• _Work item_
Before printing, remove every picture; then print the lines below exactly, from the first line through the line containing "The height and".

• _Records to process_
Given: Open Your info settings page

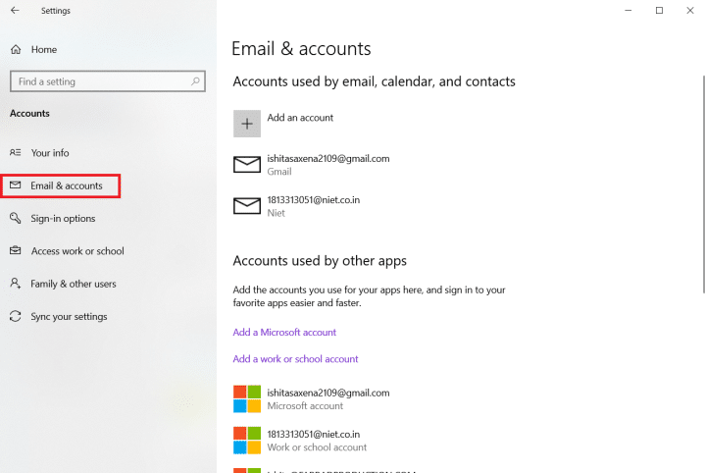Looking at the screenshot, I should pyautogui.click(x=50, y=153).
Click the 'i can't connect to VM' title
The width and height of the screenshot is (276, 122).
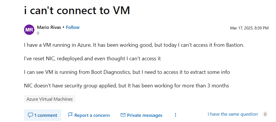pyautogui.click(x=77, y=10)
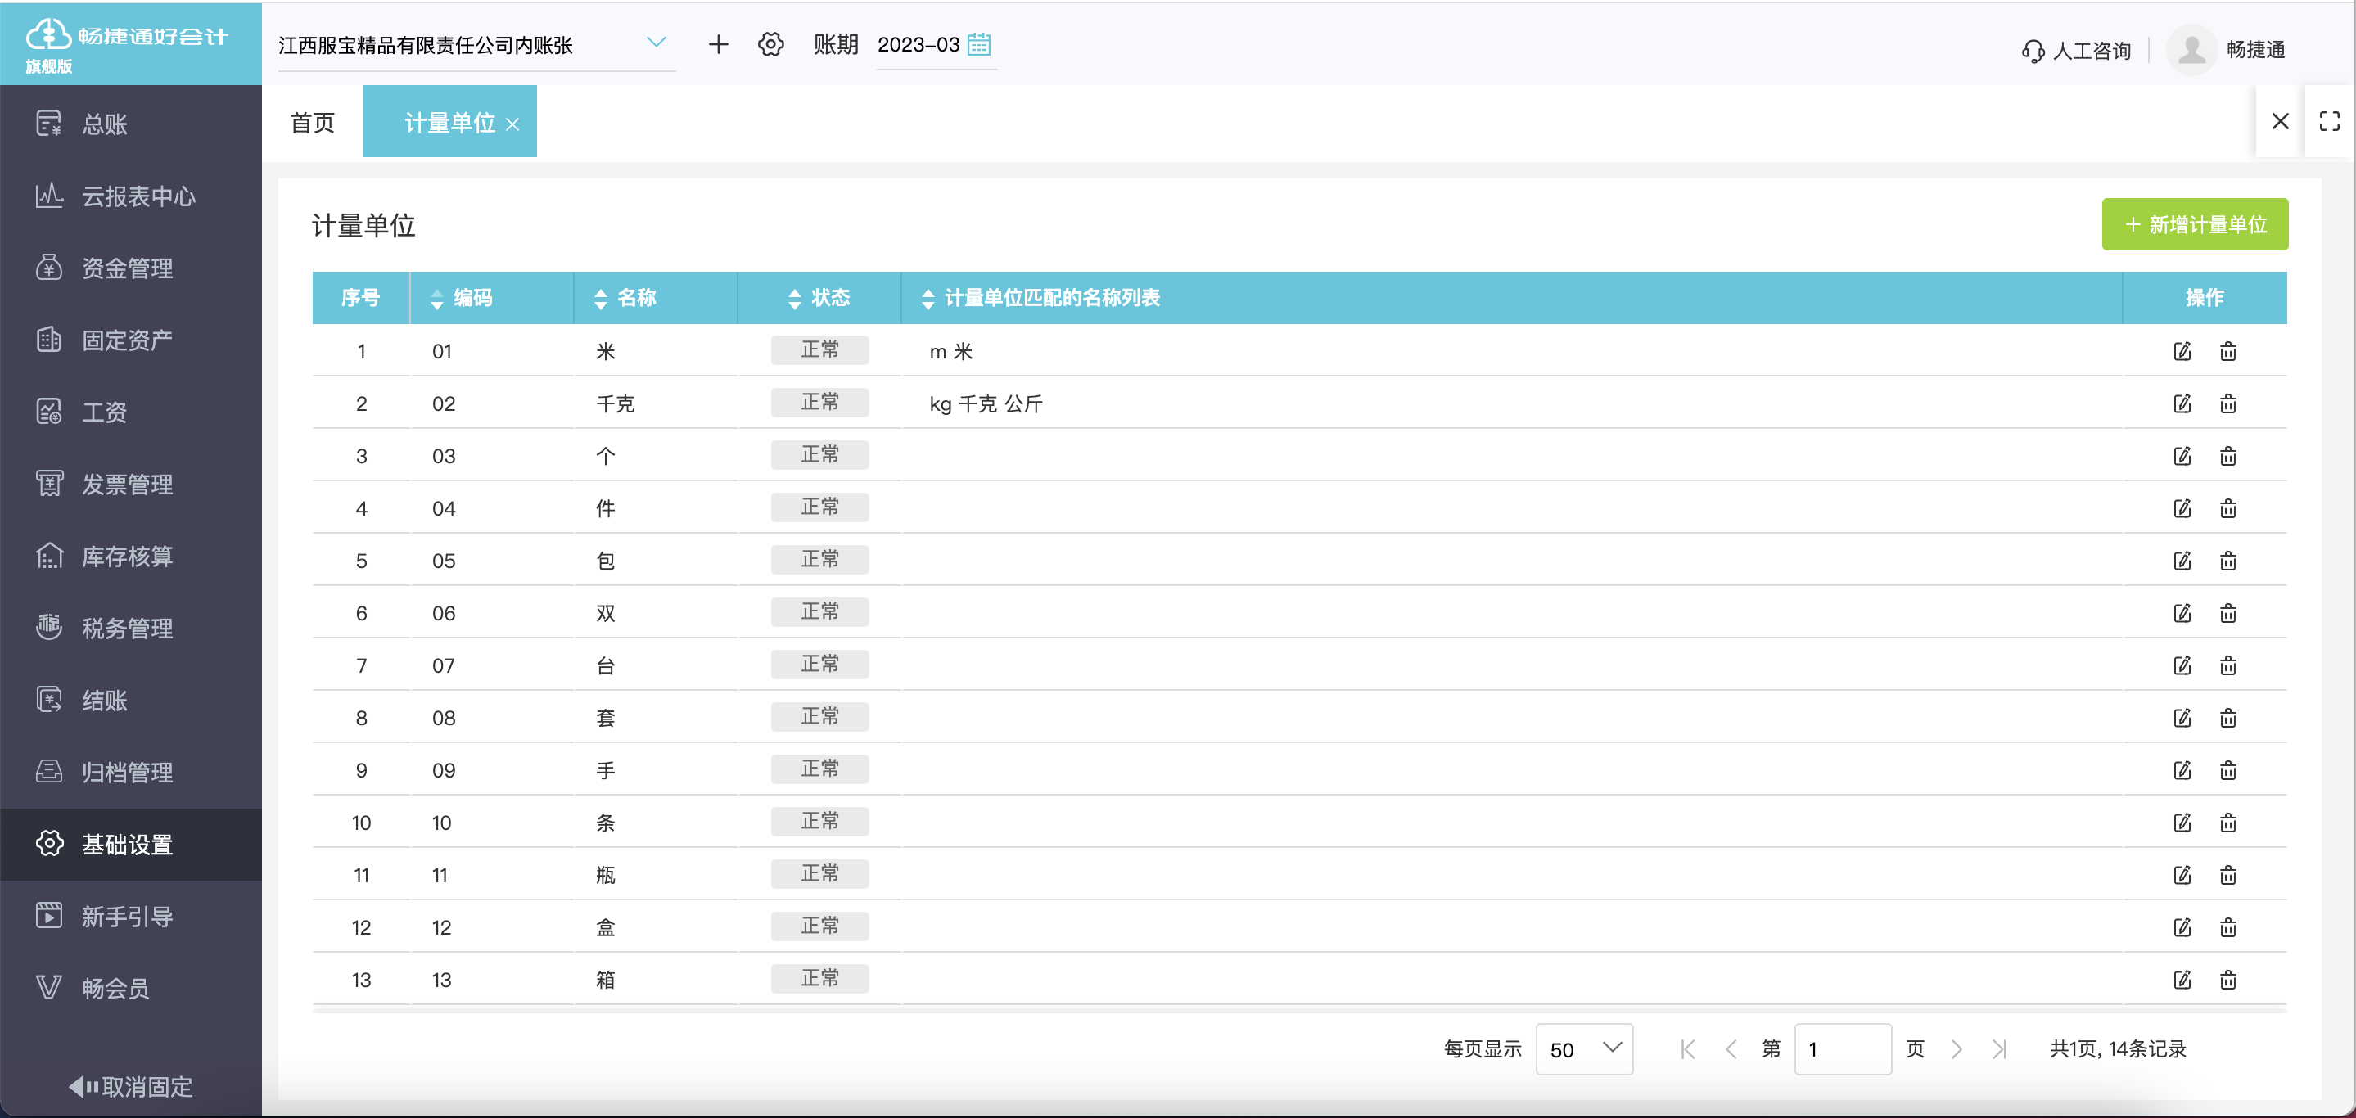Image resolution: width=2356 pixels, height=1118 pixels.
Task: Click the edit icon for 条 unit
Action: [x=2181, y=824]
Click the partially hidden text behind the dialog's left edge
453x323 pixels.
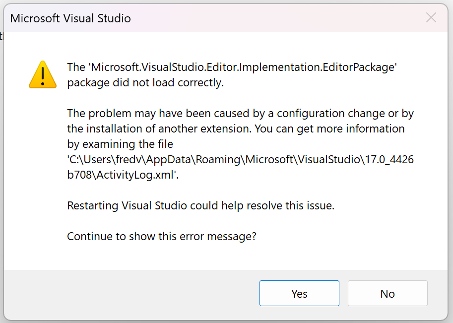[1, 37]
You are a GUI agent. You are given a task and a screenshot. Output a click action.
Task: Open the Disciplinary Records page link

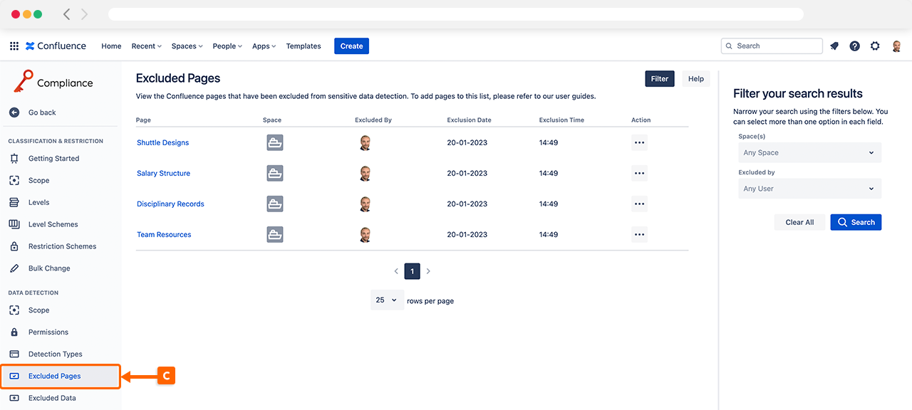coord(170,204)
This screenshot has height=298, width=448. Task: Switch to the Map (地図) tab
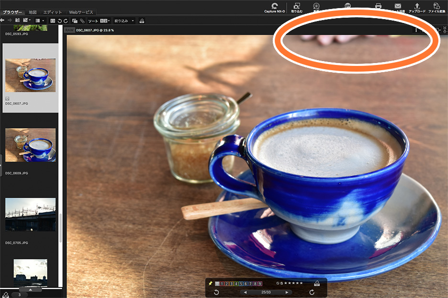click(x=33, y=12)
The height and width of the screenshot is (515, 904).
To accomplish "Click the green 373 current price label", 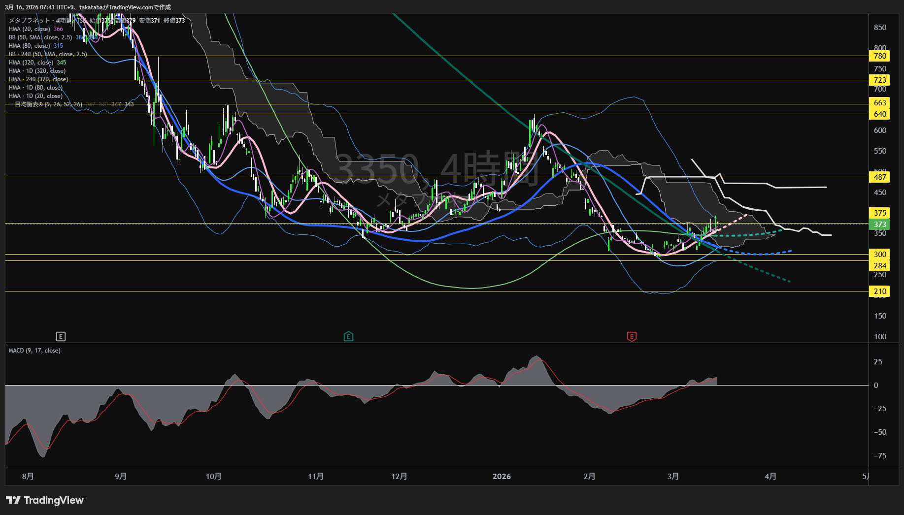I will coord(880,225).

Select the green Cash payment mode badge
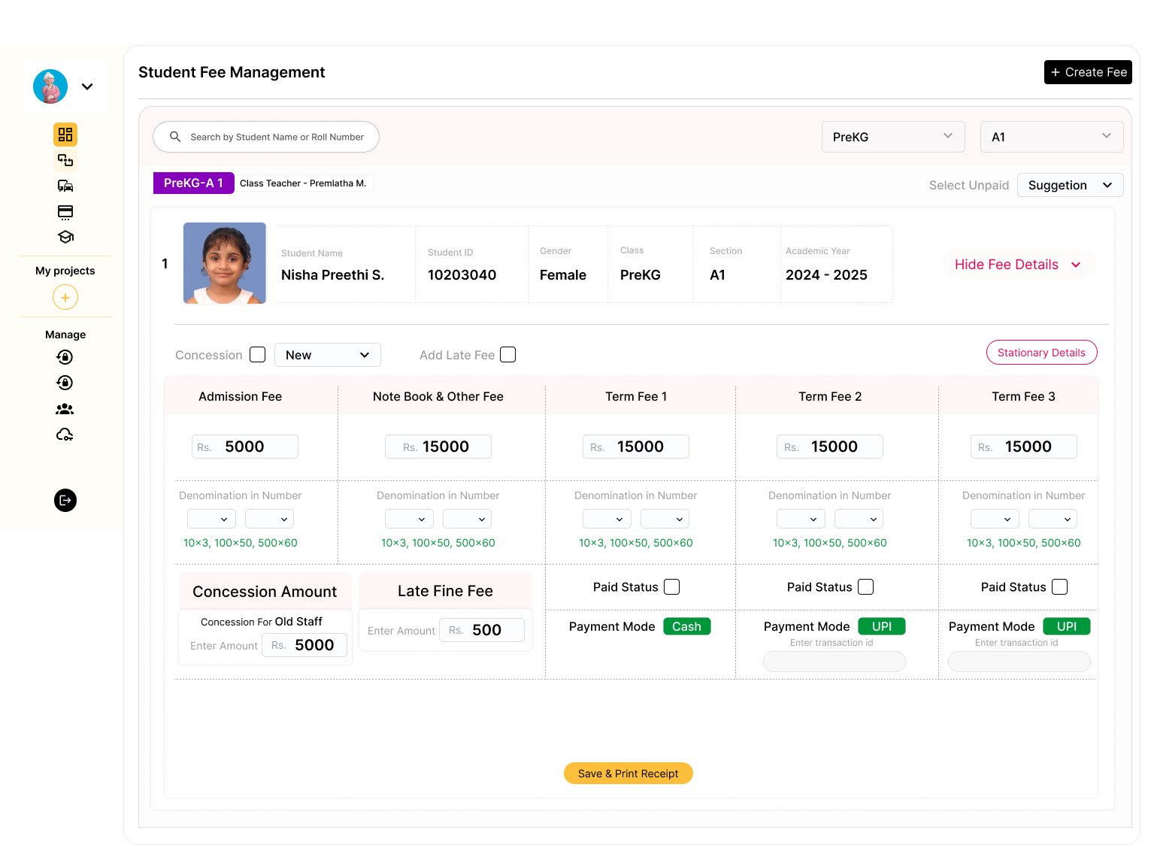point(686,626)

• _Answer for the task_
Given: Open Your info settings page

Looking at the screenshot, I should pyautogui.click(x=50, y=153).
Click the 'i can't connect to VM' title
The width and height of the screenshot is (276, 122).
pyautogui.click(x=77, y=10)
Image resolution: width=2356 pixels, height=1118 pixels.
Task: Click the edit icon for 条 unit
Action: [x=2181, y=824]
Click the partially hidden text behind the dialog's left edge
453x323 pixels.
[1, 37]
You are a GUI agent. You are given a task and a screenshot. Output a click action.
Task: Open the Disciplinary Records page link

coord(170,204)
This screenshot has height=298, width=448. Task: Switch to the Map (地図) tab
click(x=33, y=12)
The height and width of the screenshot is (515, 904).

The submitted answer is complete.